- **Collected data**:
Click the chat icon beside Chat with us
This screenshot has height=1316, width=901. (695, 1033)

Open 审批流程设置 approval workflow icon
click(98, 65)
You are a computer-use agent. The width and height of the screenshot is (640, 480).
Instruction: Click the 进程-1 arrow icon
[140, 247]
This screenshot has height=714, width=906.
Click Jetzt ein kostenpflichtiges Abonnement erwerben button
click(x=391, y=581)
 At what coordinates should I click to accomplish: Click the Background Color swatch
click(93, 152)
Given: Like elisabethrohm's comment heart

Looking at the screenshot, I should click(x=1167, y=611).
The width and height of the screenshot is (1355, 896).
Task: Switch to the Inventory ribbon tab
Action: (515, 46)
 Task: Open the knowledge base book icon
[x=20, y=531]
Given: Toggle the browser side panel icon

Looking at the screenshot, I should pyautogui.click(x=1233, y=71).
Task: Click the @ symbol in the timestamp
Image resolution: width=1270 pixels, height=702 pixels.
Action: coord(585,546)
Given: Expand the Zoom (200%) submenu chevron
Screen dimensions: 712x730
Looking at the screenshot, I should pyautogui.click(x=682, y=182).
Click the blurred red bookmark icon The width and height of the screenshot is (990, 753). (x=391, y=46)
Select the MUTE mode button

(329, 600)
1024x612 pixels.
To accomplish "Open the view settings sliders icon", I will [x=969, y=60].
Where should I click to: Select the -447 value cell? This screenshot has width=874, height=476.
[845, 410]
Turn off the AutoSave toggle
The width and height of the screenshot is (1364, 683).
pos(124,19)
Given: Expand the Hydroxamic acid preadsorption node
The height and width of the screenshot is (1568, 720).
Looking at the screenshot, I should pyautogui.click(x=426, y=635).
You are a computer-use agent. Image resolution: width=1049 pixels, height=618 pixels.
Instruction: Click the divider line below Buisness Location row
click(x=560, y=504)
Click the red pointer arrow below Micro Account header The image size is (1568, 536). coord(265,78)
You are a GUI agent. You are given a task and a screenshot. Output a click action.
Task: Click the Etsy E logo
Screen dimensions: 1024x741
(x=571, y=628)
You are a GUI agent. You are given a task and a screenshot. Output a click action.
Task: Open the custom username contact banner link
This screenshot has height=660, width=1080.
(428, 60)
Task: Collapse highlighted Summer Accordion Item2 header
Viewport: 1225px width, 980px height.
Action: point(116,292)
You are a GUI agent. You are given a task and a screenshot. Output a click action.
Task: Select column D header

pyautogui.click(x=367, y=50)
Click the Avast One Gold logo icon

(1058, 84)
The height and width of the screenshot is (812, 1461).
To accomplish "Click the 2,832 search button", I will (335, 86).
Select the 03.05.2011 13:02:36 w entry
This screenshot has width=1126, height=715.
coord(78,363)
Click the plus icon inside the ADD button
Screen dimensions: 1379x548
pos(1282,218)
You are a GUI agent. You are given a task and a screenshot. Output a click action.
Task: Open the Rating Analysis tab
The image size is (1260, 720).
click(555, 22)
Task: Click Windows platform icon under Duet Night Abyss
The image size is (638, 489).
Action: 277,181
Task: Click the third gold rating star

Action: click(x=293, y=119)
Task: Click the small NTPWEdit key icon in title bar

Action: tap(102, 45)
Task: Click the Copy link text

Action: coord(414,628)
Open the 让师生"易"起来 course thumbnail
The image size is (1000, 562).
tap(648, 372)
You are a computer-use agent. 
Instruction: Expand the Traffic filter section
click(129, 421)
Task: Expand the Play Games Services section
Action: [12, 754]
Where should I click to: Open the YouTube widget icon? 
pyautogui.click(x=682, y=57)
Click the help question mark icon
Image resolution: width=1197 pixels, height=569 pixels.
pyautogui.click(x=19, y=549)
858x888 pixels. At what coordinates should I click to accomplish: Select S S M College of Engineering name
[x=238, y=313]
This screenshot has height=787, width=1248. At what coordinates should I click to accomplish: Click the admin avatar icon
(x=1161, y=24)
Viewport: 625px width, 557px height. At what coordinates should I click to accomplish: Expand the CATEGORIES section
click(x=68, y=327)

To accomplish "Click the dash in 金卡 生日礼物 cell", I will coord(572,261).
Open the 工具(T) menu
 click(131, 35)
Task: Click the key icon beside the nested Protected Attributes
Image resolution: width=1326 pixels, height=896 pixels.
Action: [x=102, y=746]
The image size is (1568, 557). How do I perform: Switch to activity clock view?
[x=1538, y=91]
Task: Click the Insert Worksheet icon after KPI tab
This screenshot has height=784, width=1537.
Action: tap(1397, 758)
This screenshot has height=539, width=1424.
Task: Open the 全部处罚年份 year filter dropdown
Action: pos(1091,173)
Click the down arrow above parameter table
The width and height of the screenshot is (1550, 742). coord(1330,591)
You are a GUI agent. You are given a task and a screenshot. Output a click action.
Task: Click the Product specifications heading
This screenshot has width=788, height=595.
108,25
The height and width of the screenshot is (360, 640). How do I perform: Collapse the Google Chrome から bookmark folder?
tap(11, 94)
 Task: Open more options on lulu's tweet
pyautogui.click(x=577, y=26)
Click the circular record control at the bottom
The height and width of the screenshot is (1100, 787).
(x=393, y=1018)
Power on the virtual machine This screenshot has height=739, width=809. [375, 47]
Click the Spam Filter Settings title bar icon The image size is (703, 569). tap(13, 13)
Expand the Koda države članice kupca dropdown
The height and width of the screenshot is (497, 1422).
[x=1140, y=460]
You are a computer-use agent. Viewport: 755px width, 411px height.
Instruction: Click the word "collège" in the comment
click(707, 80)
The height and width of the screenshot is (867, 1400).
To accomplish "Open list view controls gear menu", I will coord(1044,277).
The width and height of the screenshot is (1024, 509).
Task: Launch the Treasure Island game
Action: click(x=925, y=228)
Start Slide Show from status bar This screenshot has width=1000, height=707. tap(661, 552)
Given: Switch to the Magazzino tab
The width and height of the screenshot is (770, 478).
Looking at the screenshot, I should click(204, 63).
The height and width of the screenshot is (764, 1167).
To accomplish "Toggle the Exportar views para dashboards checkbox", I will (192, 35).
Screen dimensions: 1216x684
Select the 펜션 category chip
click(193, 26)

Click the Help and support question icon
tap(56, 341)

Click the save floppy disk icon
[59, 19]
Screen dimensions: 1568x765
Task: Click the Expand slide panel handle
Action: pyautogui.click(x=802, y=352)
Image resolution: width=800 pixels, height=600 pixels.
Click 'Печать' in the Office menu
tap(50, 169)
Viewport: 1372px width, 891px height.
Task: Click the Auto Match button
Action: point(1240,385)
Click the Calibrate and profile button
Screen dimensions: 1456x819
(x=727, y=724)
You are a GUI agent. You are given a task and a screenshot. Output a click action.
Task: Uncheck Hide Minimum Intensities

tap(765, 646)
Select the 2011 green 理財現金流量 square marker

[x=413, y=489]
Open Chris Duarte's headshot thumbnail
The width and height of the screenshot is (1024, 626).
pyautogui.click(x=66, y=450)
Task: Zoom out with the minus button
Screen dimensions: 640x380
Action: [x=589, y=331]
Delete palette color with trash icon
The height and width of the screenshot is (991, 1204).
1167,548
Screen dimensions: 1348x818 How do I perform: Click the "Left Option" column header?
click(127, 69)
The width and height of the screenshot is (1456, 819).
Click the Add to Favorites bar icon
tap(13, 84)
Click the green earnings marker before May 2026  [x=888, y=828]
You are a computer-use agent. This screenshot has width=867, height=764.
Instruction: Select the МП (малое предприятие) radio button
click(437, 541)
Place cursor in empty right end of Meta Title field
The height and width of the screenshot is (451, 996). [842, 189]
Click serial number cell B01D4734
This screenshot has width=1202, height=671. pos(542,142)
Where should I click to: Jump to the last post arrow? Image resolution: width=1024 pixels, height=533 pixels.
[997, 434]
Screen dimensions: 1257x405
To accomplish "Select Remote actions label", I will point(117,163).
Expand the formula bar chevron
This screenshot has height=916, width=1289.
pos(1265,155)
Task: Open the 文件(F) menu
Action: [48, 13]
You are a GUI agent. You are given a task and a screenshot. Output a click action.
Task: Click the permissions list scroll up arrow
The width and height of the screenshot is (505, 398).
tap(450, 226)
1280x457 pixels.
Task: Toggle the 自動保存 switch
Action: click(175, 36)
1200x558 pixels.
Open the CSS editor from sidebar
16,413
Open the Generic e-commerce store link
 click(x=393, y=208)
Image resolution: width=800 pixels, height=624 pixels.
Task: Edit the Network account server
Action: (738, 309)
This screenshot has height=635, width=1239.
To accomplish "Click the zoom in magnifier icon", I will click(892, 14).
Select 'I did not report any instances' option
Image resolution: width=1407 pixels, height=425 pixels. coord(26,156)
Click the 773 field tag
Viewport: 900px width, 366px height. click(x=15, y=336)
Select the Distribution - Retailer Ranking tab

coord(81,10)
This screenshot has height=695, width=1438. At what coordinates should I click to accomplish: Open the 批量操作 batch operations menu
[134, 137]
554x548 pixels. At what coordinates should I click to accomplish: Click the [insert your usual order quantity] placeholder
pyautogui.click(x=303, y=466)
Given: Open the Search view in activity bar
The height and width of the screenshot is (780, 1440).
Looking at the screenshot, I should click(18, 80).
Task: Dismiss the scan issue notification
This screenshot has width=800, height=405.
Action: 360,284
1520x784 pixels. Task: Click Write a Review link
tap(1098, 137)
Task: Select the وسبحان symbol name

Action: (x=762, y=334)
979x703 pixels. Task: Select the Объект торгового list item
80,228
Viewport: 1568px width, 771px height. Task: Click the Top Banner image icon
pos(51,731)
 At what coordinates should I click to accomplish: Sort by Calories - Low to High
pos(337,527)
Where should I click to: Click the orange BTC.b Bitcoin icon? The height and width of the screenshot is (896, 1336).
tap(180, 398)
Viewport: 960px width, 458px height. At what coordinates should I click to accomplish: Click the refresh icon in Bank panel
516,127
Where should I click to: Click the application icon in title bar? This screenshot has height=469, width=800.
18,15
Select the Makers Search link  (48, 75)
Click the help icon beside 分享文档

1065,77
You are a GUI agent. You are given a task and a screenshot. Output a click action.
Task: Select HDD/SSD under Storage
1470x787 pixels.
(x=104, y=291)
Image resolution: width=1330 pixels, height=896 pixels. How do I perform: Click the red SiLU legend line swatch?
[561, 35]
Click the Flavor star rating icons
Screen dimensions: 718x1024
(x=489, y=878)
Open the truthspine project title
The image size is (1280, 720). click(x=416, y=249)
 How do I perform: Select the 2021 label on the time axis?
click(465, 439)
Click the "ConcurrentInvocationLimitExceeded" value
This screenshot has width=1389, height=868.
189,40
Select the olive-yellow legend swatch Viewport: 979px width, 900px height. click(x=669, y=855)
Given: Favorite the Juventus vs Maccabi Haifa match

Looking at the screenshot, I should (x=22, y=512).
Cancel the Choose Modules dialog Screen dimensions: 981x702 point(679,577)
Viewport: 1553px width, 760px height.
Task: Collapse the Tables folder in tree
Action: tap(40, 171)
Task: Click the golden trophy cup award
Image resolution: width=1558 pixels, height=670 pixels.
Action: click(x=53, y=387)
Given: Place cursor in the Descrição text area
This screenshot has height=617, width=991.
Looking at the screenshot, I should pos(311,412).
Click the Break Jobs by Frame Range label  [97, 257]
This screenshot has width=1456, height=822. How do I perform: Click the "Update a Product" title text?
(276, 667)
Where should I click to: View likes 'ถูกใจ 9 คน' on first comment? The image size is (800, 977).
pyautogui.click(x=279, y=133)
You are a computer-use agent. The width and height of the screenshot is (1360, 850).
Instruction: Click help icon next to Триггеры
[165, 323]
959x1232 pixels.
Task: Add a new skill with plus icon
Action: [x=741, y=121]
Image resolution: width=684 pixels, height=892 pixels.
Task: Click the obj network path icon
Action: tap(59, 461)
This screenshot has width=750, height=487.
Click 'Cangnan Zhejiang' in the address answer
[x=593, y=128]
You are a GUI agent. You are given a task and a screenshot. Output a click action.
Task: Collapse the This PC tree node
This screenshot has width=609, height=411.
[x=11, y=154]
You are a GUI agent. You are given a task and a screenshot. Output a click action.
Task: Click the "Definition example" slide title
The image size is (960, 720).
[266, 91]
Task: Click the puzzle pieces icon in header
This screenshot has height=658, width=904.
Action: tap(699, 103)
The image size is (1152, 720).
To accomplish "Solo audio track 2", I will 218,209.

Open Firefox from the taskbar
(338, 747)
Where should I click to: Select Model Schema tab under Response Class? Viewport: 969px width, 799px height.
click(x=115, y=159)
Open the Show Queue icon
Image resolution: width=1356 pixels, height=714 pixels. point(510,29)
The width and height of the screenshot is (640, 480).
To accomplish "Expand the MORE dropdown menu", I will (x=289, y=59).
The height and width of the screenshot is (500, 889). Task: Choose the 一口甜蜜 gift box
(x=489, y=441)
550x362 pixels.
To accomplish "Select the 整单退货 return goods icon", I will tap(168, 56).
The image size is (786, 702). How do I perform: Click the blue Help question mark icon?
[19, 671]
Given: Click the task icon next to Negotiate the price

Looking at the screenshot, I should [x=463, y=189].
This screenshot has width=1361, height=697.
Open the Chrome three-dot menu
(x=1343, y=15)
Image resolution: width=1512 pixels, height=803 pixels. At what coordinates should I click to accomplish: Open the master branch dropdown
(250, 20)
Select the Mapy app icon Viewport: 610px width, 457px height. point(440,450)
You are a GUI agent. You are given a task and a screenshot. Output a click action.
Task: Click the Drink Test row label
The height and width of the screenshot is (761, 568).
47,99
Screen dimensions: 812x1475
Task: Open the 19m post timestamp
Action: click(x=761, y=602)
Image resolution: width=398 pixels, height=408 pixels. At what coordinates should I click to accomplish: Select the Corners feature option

- **Required work**:
Could you filter the entries above for lines holding the string "node" and copy them?

- **Answer section**:
Given: Expand the Hydroxamic acid preadsorption node
Task: Collapse the This PC tree node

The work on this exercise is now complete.